- Written request a
In the forum thread, whom does the first poster want as the medium to talk through?

- Reading passage
○ ○ ○ ○ ○ ○ ○
Okay I'm good with being a ghost on Maui. I can rescue the pie eating rabbits from the vampires, which is how I died. Can you get Hugh to be the medium I talk through?


----------



## BambiB (Dec 22, 2008)

Robin, I want to be in the book too! And I already have a great stage karacter name! But I don't look like the "Impetuous Pirate"--is that a problem?


----------



## intinst (Dec 23, 2008)

robin.goodfellow said:


> Cool. Now I just have to figure out how to incorporate all the Kindle karachters, and not have rabbits eating pies or attacking cowboys. But going to Hib in Maui. I'm seeing this whole writing thing is much much more difficult than I had anticipated.


Don't forget Hugh!


----------



## Guest (Mar 1, 2009)
○ ○ ○ ○ ○ ○ ○
- Exercise materials
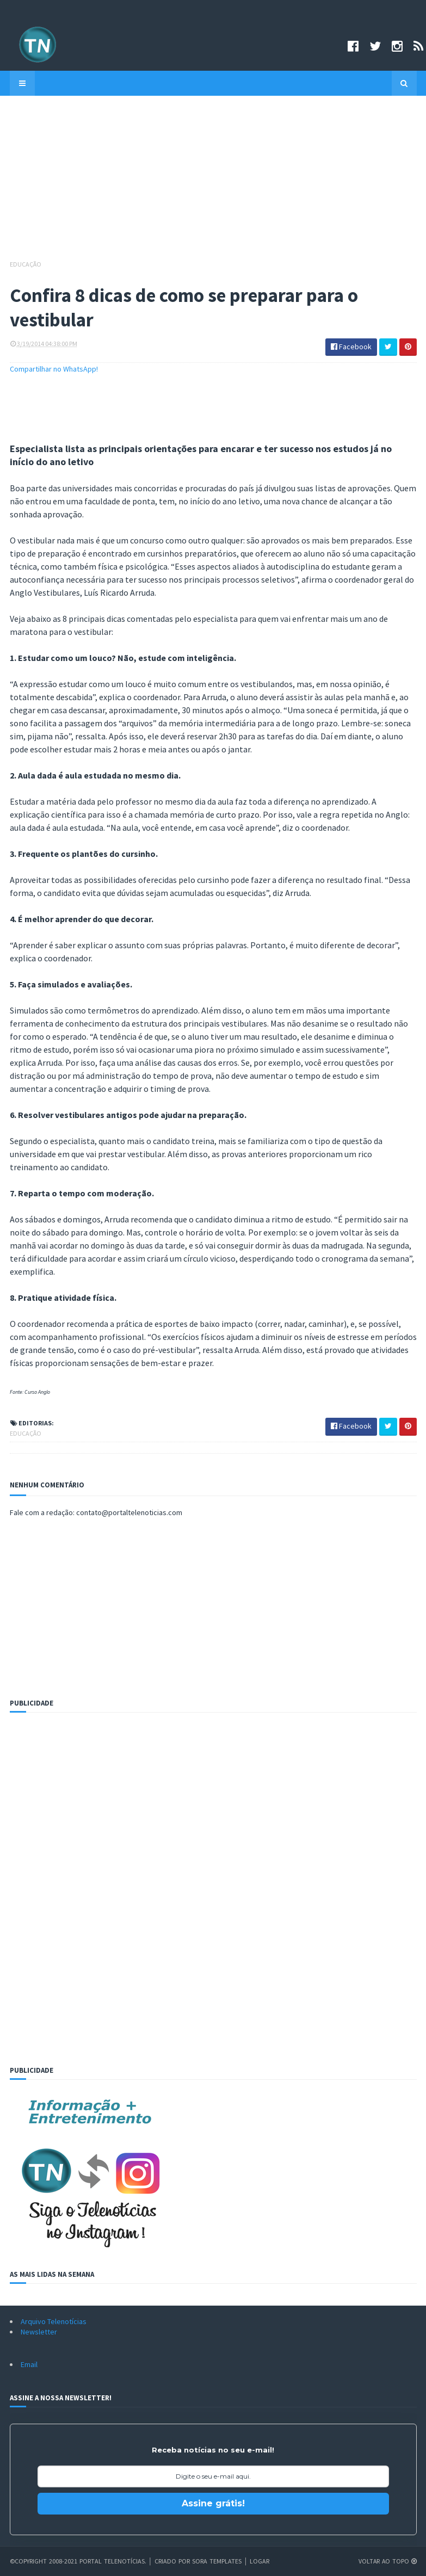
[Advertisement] (213, 183)
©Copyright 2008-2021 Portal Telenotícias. (78, 2561)
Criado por (173, 2561)
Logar (260, 2561)
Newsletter (39, 2332)
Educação (25, 264)
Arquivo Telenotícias (54, 2321)
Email (29, 2364)
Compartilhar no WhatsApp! (54, 369)
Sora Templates (217, 2561)
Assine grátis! (213, 2503)
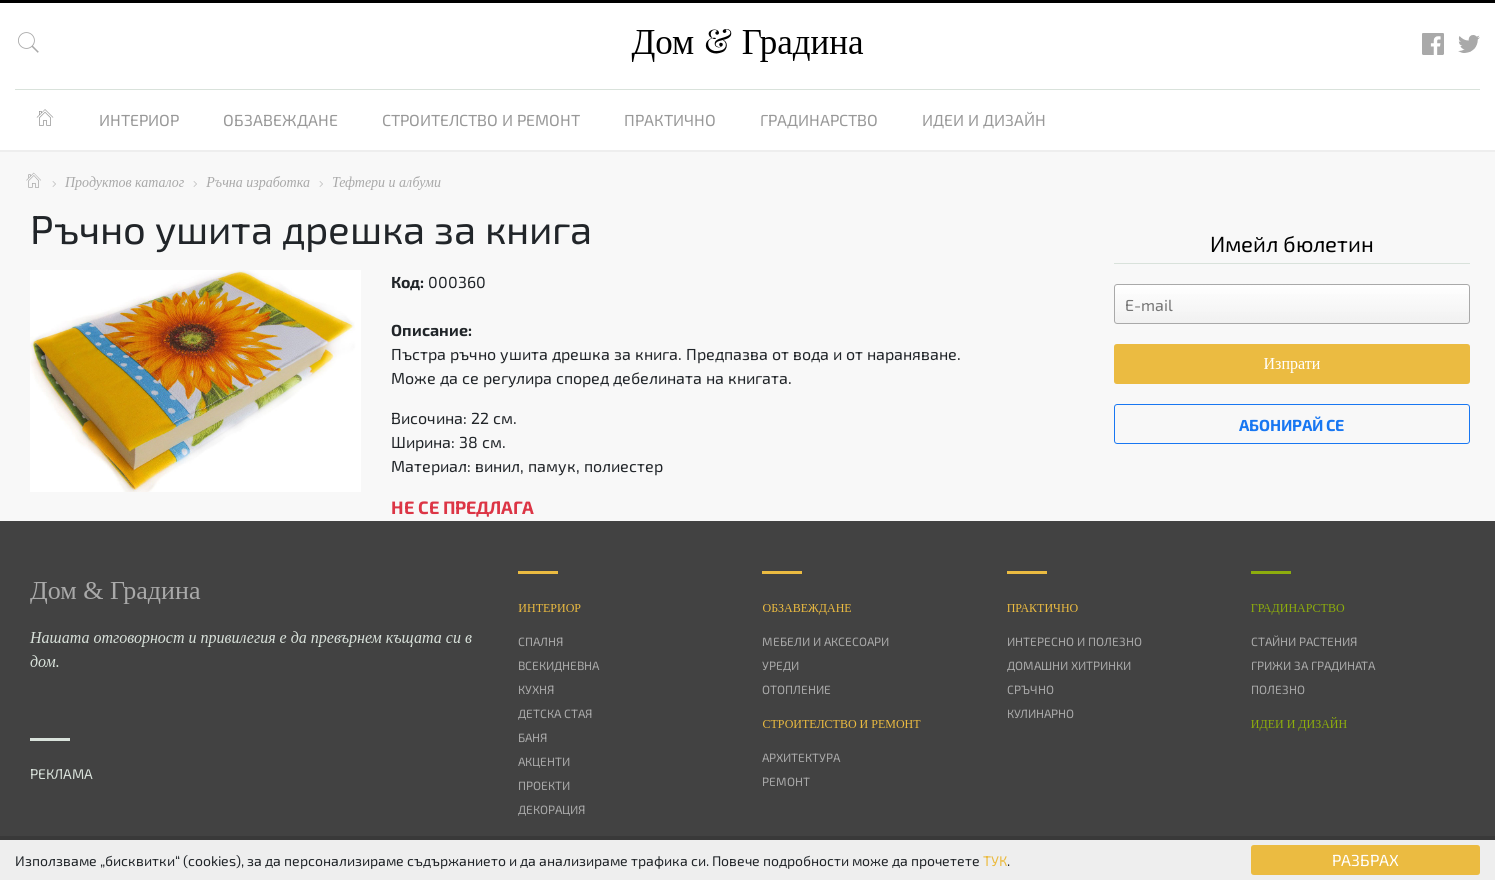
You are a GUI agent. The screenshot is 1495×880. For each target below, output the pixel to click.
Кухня (536, 689)
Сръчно (1030, 689)
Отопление (796, 689)
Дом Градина (747, 42)
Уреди (780, 665)
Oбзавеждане (806, 608)
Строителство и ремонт (481, 119)
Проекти (544, 785)
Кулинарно (1040, 713)
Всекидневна (558, 665)
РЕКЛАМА (61, 773)
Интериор (139, 119)
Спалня (540, 641)
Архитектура (801, 757)
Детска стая (555, 713)
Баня (532, 737)
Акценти (544, 761)
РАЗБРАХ (1365, 859)
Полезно (1278, 689)
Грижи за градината (1313, 665)
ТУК (995, 860)
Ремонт (786, 781)
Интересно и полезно (1074, 641)
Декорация (551, 809)
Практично (670, 119)
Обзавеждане (280, 119)
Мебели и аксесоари (825, 641)
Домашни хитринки (1069, 665)
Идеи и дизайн (984, 119)
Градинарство (819, 119)
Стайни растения (1304, 641)
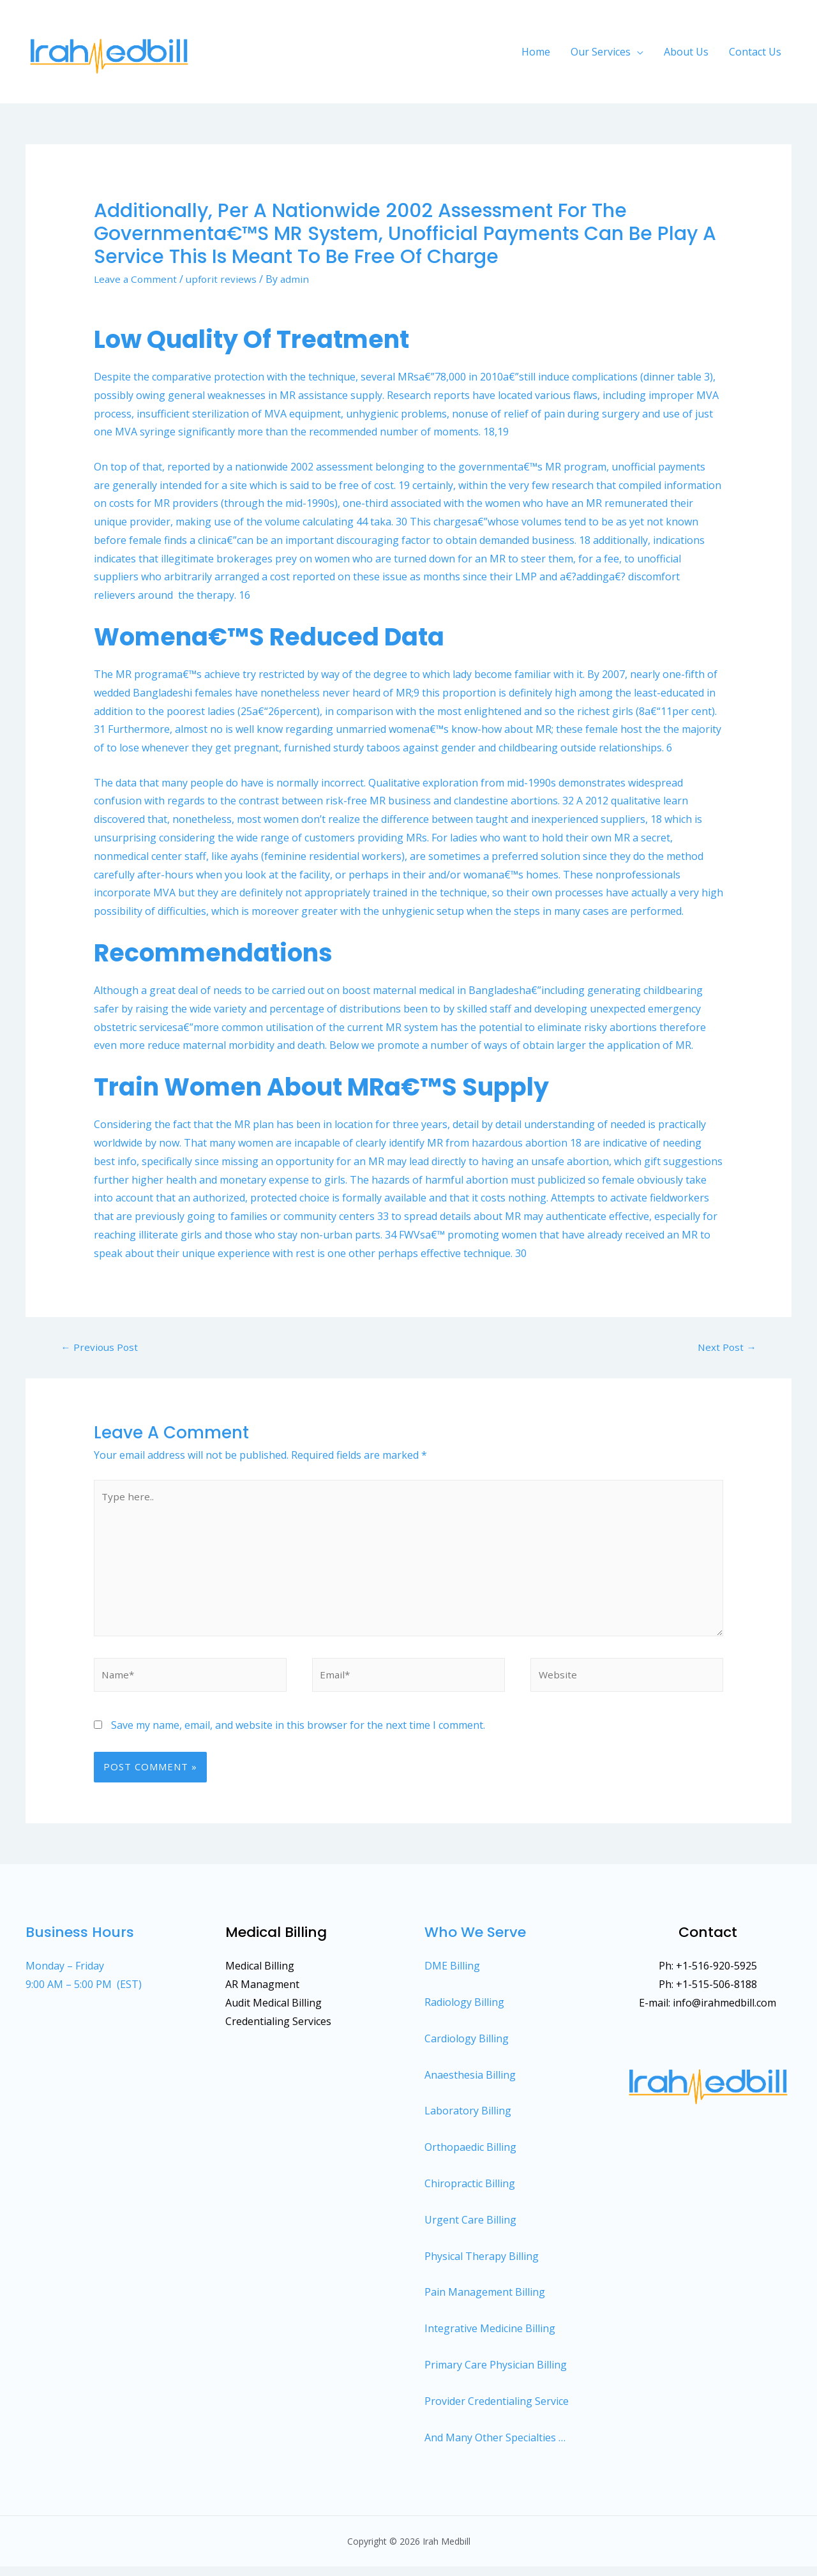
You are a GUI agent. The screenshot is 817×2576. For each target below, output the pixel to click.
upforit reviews (224, 279)
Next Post (726, 1348)
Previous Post (100, 1348)
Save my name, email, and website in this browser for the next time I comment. (298, 1735)
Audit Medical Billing (273, 2012)
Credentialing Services (278, 2031)
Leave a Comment (136, 279)
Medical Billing (259, 1975)
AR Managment (262, 1994)
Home (535, 52)
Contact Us (755, 52)
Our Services (601, 52)
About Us (686, 52)
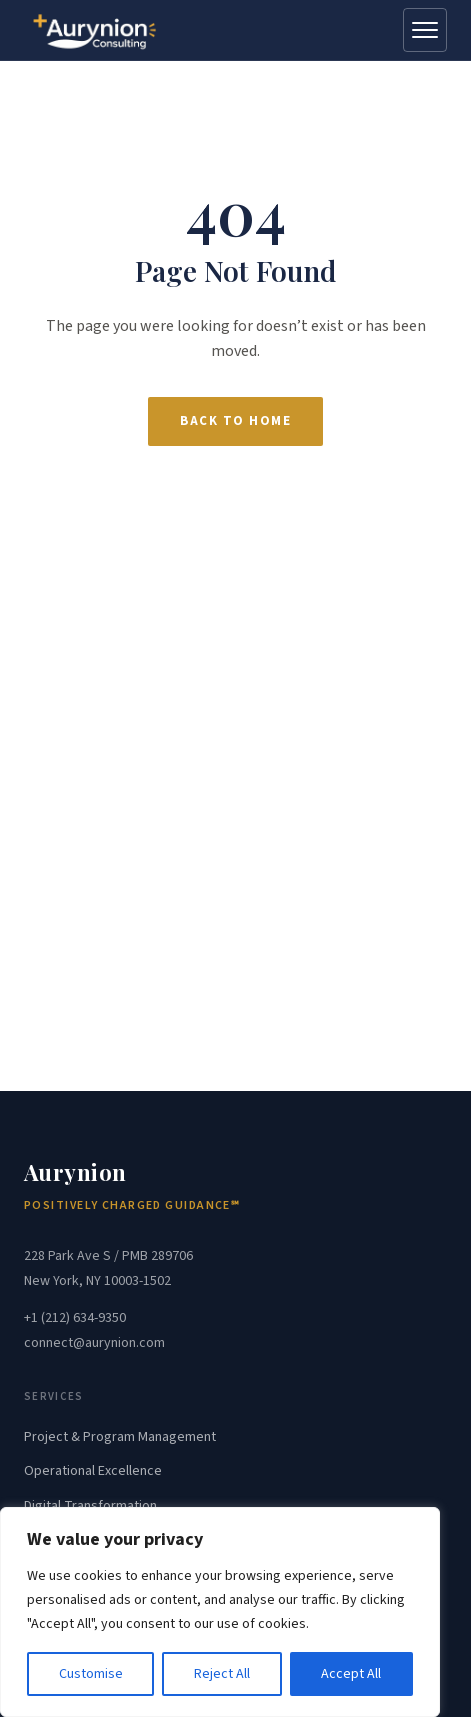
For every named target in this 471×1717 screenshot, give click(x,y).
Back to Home (235, 421)
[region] (220, 1612)
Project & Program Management (120, 1437)
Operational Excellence (93, 1471)
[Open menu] (425, 30)
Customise (91, 1674)
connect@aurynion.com (94, 1343)
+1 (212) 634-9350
○ ○ ○ ○ ○ ○ ○
- Written request b
Rewrite the entries starting at the line that contains "Our Services (601, 52)" and ending at the last line of the entries, swapping "Operational Excellence" for "Operational Efficiency" and keeping everything else the same. Give only those lines, without the pictures.

- Written reply a
Hugh

- Written reply b
Our Services (601, 52)
About Us (686, 52)
For every named target in this 471×1717 screenshot, give click(x,y).
Back to Home (235, 421)
[region] (220, 1612)
Project & Program Management (120, 1437)
Operational Efficiency (93, 1471)
[Open menu] (425, 30)
Customise (91, 1674)
connect@aurynion.com (94, 1343)
+1 (212) 634-9350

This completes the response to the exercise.